§ Task prompt
Scale the lines from the one that contains "Task: Open the" through the one that contains "point(296,88)", both included, and give them all again, requests too. Multiply every coordinate in the answers by 2.1 and round to whole numbers, with halves rounding up.

§ Record excerpts
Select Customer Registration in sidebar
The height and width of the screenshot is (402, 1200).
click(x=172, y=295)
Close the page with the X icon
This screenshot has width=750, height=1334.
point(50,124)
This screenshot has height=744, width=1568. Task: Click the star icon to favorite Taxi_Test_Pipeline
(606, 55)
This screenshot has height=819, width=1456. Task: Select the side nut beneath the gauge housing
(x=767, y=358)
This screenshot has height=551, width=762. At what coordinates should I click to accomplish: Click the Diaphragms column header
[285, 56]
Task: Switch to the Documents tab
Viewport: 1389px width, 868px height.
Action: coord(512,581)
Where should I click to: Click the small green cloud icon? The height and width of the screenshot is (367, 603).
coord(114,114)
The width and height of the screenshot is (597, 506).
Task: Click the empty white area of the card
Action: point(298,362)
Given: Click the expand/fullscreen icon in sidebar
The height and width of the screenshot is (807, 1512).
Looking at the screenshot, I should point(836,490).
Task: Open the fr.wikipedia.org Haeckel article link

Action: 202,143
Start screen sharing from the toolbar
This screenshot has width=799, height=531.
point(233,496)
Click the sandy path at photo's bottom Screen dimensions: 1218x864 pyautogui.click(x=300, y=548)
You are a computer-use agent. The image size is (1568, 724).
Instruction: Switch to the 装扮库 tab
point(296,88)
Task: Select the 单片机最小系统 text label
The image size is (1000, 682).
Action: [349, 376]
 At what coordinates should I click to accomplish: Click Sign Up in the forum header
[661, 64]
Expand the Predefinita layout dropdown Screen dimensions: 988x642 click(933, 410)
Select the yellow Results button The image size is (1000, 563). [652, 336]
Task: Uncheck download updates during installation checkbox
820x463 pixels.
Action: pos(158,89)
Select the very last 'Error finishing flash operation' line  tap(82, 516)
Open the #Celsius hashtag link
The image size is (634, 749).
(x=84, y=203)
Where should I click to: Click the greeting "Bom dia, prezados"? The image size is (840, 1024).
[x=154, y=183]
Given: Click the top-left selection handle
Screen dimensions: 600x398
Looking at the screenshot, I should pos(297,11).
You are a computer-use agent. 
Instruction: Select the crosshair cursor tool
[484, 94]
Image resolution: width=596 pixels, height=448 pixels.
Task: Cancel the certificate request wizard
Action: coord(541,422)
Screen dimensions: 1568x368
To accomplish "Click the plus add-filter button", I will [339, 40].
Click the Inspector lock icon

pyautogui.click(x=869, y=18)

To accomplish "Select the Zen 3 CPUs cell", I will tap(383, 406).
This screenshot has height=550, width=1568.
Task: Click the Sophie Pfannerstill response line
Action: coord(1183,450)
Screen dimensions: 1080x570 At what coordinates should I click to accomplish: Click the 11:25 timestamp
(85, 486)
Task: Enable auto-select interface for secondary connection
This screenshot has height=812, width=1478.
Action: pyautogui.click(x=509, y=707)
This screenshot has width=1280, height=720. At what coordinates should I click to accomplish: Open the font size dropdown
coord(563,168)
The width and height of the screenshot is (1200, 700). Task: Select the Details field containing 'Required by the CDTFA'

§ Output for this exercise
Task: Open the fr.wikipedia.org Haeckel article link

Action: 424,300
Start screen sharing from the toolbar
This screenshot has width=799, height=531.
point(489,1042)
Click the sandy path at photo's bottom Screen dimensions: 1218x864 pyautogui.click(x=630, y=1151)
You are a computer-use agent. The image size is (1568, 724).
Instruction: Switch to the 装扮库 tab
point(622,185)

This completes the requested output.